*Selected passage:*
1. *Department of Neurosurgery, Uppsala University Hospital, Uppsala, Sweden
2. ‡Department of Clinical Chemistry, Uppsala University Hospital, Uppsala, Sweden
3. †Department of Institute of Neuropathology, University of Copenhagen, Copenhagen
4. §Department of Pharmaceuticals Division, Novo Nordisk A/S, Måløv, Denmark

Correspondence: L Hillered, Departments of Clinical Chemistry and Neurosurgery, University Hospital, S-75185 Uppsala, Sweden.

Received 28 October 1994; Revised 10 April 1995; Accepted 2 June 1995.

*Material shown:*
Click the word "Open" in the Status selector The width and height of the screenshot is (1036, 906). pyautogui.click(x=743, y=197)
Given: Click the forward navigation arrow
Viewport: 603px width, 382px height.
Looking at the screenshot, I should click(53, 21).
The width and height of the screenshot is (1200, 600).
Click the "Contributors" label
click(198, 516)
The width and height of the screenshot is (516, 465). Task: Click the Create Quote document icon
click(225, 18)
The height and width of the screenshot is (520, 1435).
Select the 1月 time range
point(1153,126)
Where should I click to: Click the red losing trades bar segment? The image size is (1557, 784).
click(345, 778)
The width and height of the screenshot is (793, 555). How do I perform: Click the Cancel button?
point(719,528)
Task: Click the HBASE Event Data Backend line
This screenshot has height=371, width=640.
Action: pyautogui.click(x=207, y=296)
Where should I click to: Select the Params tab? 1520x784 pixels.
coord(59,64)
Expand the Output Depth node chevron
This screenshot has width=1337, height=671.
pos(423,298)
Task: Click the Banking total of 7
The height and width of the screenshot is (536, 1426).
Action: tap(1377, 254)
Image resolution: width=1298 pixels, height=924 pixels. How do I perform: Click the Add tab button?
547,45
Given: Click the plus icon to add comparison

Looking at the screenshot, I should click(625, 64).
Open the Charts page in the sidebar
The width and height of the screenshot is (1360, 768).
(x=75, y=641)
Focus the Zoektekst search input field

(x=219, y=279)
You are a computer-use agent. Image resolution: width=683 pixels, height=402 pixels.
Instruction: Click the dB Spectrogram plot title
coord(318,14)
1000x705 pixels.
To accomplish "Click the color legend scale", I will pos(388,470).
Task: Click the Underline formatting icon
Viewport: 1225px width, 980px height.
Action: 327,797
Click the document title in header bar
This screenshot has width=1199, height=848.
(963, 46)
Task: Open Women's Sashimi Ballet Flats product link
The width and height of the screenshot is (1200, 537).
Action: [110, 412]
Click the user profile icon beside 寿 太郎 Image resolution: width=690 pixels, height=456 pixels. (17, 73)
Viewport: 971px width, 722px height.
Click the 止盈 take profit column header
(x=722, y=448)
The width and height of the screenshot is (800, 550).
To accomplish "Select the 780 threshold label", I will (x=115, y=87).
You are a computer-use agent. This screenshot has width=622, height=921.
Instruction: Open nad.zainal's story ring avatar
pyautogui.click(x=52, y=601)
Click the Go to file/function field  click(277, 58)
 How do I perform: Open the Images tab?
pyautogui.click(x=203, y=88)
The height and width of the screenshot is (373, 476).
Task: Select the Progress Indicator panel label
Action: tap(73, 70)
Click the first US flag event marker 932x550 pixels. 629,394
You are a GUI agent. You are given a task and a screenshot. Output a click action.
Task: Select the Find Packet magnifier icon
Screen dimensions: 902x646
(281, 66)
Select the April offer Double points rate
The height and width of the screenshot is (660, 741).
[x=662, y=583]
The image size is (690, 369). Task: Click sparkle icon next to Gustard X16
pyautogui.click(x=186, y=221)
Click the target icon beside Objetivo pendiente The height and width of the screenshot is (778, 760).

*Task details:* What acceptance date does the affiliation listing give? None of the items matter here.

*Solution to this task:* 2 June 1995